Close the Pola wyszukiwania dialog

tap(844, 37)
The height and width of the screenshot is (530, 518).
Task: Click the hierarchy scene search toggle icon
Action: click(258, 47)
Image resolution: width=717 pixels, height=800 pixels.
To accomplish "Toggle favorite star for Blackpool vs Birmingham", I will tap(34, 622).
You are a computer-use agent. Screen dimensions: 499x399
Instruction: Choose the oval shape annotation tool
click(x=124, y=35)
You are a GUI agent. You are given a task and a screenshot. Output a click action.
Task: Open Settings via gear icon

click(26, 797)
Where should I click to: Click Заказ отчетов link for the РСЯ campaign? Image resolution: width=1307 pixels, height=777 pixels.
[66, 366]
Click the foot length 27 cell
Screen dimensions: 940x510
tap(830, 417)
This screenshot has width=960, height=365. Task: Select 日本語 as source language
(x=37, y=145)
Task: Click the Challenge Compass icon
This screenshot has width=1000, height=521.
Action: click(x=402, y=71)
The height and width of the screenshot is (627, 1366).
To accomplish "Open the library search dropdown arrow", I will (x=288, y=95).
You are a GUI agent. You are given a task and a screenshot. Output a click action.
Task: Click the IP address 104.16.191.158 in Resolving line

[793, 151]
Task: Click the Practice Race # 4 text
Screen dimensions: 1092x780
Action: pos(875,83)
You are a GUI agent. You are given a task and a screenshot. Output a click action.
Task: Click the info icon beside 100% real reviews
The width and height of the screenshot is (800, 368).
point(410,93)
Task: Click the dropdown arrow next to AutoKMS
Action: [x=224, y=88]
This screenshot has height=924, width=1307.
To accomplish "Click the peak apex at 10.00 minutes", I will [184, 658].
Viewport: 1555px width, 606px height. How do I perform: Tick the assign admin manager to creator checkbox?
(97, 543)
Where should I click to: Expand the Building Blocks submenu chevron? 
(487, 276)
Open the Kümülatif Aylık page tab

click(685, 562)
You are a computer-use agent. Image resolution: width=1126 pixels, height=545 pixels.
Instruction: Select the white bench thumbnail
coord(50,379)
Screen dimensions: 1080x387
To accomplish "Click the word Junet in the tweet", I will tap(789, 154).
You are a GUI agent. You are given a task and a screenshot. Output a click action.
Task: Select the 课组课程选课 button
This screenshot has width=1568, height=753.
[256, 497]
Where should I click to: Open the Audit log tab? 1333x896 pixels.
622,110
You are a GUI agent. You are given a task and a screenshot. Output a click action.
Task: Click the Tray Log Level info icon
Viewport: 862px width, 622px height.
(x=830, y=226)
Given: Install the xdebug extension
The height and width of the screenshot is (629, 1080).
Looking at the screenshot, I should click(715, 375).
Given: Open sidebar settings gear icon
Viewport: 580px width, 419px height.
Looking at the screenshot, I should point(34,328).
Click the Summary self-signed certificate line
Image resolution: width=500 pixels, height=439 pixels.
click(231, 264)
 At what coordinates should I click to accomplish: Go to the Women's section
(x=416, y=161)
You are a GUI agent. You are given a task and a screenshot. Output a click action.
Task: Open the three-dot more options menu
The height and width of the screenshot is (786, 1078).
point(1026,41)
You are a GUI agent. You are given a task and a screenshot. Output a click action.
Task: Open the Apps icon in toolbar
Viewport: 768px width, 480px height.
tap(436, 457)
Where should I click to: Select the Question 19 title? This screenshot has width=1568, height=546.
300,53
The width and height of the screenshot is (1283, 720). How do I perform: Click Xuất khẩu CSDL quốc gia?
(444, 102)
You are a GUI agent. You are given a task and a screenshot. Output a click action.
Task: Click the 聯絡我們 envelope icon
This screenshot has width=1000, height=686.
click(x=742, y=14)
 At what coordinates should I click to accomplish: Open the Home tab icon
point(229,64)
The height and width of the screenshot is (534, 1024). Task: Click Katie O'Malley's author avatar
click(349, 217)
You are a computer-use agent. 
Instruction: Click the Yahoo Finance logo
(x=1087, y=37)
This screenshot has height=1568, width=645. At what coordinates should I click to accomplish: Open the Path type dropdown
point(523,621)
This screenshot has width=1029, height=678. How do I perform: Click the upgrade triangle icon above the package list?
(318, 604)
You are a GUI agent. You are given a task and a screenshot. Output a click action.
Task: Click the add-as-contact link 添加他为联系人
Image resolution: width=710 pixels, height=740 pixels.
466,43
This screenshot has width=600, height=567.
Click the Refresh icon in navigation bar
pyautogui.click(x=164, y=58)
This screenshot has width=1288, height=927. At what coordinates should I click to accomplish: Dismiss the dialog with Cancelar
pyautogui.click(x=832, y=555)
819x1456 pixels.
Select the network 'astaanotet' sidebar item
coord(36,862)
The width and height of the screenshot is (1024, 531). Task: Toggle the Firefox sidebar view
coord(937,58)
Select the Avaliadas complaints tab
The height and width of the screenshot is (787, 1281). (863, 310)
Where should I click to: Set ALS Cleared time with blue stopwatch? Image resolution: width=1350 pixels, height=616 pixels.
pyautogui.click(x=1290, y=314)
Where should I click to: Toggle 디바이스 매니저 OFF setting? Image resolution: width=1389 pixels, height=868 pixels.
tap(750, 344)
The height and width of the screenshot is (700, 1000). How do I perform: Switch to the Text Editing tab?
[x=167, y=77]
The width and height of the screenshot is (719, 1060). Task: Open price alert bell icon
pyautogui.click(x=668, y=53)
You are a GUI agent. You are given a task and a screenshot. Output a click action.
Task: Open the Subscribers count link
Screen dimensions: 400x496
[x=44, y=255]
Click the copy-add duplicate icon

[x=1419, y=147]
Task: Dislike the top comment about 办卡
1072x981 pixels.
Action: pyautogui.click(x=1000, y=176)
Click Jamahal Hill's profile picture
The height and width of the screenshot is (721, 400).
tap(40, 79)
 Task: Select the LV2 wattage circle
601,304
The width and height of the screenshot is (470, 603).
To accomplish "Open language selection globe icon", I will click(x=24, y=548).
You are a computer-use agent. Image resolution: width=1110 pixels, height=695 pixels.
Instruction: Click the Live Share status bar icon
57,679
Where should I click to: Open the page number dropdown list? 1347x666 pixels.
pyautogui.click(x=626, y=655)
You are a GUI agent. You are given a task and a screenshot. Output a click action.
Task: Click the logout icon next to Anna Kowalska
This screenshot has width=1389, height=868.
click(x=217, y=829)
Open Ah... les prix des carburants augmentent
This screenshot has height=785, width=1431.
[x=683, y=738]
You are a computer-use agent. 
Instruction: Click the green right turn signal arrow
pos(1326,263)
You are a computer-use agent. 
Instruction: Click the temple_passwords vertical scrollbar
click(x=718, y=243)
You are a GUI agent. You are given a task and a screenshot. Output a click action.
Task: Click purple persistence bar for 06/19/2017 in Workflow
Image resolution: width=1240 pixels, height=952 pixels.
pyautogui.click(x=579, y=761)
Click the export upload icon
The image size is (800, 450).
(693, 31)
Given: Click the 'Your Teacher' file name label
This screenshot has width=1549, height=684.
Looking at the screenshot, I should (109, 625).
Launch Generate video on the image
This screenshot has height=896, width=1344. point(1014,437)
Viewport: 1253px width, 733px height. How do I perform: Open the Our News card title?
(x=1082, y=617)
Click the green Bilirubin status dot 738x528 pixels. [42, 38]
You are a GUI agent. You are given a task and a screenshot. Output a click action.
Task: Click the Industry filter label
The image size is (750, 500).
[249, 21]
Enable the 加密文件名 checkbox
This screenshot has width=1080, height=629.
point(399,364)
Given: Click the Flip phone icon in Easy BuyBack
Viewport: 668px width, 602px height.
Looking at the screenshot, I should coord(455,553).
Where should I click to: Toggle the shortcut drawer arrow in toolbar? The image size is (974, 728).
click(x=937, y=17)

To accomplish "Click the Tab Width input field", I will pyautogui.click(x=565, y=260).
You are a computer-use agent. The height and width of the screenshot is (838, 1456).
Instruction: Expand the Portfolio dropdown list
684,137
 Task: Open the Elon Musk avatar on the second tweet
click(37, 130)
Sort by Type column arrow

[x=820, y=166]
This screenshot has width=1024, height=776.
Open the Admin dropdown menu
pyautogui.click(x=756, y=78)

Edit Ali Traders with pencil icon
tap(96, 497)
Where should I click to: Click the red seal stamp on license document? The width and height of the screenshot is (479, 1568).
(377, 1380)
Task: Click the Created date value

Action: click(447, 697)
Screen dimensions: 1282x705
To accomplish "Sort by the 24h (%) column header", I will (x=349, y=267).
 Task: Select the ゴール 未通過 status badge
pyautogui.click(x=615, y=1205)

|---|

WORK INSTRUCTIONS: Starting from the first line of the records above, retype each line exactly up to and including the one that contains "Image resolution: width=717", and nothing more.

SOLUTION TO THIS EXERCISE:
Close the Pola wyszukiwania dialog

tap(844, 37)
The height and width of the screenshot is (530, 518).
Task: Click the hierarchy scene search toggle icon
Action: click(258, 47)
Image resolution: width=717 pixels, height=800 pixels.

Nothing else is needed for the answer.